##### MATERIAL TO PROCESS #####
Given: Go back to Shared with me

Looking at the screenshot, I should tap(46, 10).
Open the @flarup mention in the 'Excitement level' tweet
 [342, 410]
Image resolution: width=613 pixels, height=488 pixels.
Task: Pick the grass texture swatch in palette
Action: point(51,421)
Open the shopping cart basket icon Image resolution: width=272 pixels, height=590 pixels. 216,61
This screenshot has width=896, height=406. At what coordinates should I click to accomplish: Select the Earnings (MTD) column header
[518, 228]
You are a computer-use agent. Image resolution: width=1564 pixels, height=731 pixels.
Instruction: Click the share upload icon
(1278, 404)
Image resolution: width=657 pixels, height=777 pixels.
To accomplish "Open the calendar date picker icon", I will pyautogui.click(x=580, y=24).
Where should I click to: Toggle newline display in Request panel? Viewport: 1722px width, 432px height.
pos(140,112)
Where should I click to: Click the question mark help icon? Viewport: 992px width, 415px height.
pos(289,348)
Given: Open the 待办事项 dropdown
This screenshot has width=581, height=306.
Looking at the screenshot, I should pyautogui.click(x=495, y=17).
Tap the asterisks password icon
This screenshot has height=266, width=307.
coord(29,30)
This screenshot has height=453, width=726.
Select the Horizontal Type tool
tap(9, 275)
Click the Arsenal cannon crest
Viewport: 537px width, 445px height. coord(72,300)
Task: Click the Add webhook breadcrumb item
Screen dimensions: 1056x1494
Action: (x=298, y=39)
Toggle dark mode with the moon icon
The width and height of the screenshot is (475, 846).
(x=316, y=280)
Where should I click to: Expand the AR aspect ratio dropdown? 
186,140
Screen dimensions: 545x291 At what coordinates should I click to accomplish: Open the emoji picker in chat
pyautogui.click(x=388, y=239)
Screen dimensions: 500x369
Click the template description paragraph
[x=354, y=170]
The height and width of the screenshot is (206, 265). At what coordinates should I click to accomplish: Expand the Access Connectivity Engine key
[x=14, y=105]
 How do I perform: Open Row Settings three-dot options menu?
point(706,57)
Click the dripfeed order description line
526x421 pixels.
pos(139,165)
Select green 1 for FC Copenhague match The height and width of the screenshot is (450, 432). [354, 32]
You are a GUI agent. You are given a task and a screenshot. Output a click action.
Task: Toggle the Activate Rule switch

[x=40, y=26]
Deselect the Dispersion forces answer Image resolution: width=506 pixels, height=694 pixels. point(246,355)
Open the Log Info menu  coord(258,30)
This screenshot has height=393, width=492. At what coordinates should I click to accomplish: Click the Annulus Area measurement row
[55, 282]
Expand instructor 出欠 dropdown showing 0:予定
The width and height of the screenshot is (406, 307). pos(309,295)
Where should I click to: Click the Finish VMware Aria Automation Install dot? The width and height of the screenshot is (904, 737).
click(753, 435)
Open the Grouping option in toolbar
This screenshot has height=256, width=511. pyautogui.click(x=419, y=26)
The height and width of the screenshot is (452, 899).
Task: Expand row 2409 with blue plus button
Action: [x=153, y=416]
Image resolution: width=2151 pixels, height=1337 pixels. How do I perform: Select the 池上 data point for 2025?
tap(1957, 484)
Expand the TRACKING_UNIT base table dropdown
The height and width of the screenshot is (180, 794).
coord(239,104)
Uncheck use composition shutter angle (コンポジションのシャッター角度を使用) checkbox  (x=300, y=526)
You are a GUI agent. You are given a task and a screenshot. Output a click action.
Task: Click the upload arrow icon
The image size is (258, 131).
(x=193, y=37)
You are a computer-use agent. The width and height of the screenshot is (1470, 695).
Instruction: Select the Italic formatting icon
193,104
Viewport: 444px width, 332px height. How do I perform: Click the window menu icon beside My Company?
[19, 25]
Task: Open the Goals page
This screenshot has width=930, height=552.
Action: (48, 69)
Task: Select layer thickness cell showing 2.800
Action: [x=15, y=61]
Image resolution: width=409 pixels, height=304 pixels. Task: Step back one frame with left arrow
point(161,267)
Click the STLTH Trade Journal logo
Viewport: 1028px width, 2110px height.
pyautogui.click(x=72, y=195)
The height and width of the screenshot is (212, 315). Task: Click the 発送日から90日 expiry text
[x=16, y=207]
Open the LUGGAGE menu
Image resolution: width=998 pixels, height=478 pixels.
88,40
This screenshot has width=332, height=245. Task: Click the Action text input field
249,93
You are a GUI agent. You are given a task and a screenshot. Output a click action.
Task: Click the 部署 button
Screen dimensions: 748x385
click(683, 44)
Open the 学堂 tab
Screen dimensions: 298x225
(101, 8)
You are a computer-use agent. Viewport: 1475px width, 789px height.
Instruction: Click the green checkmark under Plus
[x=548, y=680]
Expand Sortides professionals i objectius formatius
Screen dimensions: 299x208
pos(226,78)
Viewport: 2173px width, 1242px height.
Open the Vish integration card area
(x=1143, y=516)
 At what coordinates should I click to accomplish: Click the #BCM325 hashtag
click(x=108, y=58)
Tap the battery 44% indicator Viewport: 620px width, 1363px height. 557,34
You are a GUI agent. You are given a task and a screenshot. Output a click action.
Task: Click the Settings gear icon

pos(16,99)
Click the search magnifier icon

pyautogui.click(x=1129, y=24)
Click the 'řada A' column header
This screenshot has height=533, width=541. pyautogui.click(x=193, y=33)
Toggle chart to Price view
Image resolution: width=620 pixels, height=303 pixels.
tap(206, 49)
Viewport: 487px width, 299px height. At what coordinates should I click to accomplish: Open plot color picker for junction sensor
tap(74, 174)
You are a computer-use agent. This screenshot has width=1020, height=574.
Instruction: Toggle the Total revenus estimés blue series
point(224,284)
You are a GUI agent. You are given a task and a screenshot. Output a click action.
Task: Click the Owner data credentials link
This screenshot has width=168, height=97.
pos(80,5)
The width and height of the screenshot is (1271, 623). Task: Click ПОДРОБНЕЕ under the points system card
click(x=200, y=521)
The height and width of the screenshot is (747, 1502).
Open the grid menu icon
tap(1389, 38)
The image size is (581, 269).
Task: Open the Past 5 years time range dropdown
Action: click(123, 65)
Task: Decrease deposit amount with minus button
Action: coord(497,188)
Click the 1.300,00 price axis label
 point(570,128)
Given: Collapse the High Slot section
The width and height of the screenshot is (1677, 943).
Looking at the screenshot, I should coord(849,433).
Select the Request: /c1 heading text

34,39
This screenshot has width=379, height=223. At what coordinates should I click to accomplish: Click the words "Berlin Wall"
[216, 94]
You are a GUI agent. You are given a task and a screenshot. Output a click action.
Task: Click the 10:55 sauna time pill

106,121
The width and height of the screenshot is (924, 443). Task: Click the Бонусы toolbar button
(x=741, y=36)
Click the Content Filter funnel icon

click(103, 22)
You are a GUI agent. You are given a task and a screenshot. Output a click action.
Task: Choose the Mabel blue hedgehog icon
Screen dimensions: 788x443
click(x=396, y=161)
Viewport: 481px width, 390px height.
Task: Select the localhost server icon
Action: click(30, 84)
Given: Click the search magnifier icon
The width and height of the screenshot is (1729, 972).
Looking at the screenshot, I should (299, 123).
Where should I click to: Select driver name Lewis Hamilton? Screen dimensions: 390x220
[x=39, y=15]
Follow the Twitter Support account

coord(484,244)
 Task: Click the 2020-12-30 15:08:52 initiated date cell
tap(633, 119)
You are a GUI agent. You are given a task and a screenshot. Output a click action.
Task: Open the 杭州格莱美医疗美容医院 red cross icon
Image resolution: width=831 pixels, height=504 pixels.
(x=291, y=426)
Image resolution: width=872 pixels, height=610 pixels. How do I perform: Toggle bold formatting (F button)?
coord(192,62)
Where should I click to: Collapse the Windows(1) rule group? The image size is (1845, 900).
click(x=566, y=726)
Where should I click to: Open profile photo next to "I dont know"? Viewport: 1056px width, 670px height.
#####
— WHAT YOU WILL DO —
Filter the records down to the lines containing the word "computer", and copy those.

— TASK OUTPUT —
You are a computer-use agent. Image resolution: width=1564 pixels, height=731 pixels.
You are a computer-use agent. The width and height of the screenshot is (1470, 695).
You are a computer-use agent. Viewport: 1475px width, 789px height.
You are a computer-use agent. This screenshot has width=1020, height=574.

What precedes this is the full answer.